戦後、伝統と革新のはざまで揺れ動いていた日本画の世界。そのただ中で、近代日本画をリードしてきた文化的中心地・京都では、画家たちによる前衛的な試みが立ち上がっていった。戦後の反省と制度批判の高まりの中で、日本画は「滅ぼすべきもの」とさえ語られたという。しかしだからこそ京都画壇では、日本画の枠組みそのものを見つめ直し、継承と革新を同時に模索する「前衛⽇本画」の運動が活発化した。

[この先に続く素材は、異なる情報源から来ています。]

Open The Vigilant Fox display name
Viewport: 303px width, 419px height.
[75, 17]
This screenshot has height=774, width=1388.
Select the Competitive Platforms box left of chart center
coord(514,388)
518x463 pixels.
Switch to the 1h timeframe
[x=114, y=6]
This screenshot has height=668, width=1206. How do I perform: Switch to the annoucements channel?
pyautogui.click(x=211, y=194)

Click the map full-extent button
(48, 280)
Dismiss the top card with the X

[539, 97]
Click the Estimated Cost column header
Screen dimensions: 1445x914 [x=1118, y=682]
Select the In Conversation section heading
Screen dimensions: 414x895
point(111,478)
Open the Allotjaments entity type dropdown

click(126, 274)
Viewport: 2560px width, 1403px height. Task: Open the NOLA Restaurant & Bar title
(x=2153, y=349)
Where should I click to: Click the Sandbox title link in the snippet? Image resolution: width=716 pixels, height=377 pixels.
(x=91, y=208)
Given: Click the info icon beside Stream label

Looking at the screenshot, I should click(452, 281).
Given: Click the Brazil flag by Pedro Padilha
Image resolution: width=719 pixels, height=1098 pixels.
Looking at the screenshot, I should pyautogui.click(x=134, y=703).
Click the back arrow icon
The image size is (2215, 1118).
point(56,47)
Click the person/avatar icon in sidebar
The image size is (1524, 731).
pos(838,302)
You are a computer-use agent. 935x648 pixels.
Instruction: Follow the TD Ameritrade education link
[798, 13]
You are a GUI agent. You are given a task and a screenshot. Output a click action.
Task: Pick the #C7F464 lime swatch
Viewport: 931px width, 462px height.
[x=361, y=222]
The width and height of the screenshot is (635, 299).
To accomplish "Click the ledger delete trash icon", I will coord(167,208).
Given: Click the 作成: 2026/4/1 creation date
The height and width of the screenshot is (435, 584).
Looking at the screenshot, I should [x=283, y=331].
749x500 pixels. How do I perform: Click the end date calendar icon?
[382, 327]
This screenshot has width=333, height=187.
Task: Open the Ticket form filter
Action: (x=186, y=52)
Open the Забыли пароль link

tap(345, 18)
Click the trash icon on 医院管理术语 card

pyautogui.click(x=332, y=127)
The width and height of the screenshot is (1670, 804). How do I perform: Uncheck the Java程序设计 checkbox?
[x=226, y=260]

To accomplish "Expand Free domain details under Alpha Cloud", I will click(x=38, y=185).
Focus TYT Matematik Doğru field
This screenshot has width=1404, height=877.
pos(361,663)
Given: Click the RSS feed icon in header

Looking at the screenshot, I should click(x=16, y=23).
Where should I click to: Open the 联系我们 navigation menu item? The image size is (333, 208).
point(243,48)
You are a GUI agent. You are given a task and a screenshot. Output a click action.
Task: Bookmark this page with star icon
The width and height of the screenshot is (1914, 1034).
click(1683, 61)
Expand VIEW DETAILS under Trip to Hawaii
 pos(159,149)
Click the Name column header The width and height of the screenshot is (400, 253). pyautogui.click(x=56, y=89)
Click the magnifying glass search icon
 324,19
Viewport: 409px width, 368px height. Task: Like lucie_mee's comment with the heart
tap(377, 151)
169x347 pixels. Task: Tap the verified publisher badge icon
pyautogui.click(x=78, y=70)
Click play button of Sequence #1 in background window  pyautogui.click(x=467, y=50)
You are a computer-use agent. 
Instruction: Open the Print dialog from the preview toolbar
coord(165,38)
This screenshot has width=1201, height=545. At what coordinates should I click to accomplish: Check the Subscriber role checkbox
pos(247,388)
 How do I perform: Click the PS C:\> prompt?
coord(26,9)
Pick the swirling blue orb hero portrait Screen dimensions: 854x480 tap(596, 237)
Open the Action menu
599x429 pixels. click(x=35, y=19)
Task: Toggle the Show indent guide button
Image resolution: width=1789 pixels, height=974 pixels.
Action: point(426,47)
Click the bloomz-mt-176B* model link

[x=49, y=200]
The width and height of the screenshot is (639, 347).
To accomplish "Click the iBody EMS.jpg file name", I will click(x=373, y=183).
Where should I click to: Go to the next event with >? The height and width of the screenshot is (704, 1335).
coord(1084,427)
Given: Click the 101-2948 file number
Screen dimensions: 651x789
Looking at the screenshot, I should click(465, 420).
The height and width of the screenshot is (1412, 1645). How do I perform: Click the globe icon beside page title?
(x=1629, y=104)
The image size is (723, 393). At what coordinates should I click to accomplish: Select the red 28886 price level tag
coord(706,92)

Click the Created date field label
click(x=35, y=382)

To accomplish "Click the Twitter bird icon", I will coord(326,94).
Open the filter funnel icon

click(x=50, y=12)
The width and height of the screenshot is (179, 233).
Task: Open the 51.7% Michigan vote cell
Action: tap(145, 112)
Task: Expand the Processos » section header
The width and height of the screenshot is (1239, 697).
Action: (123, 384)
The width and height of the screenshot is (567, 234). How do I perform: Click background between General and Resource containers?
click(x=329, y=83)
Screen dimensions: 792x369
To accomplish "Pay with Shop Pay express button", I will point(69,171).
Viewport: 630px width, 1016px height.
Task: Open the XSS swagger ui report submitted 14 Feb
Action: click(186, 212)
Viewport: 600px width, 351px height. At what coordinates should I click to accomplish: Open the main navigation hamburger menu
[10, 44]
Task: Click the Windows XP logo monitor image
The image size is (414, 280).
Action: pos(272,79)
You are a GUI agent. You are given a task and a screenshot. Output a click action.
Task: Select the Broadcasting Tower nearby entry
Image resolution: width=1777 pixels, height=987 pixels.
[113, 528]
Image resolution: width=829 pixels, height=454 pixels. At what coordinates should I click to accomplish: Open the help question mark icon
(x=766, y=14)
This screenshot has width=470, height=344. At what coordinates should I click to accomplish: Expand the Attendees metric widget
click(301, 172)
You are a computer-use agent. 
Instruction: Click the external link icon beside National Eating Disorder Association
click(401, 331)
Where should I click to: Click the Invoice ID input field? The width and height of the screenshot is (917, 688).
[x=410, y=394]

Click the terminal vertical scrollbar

「京都市京セラ美術館」で開催される特別展「日本画アヴァンギャルド KYOTO 1948-1970」は、創造美術、パンリアル美術協会、ケラ美術協会という3つの美術団体を軸に、戦後京都で展開した反骨的な日本画の創造運動を総覧するもの。上村松篁、堂本印象、秋野不矩をはじめ、岩田重義、三上誠、下村良之介など、後に現代日本画を代表する存在となる30人超の画家が集結する。
会場では、戦後復興期の京都社会と呼応して生まれた、既成の美意識を覆す自由で挑戦的な表現を通じ、日本画のもう一つの系譜をたどりながら反骨的創造活動を振り返る。余白の美・墨・岩絵具(いわえのぐ)などの伝統美といった、これまでの日本画のイメージを塗り替える作品がめじろ押しだ。想像を超える表現の数々に、「これは日本画なのか」と思わず目を見張る体験となるだろう。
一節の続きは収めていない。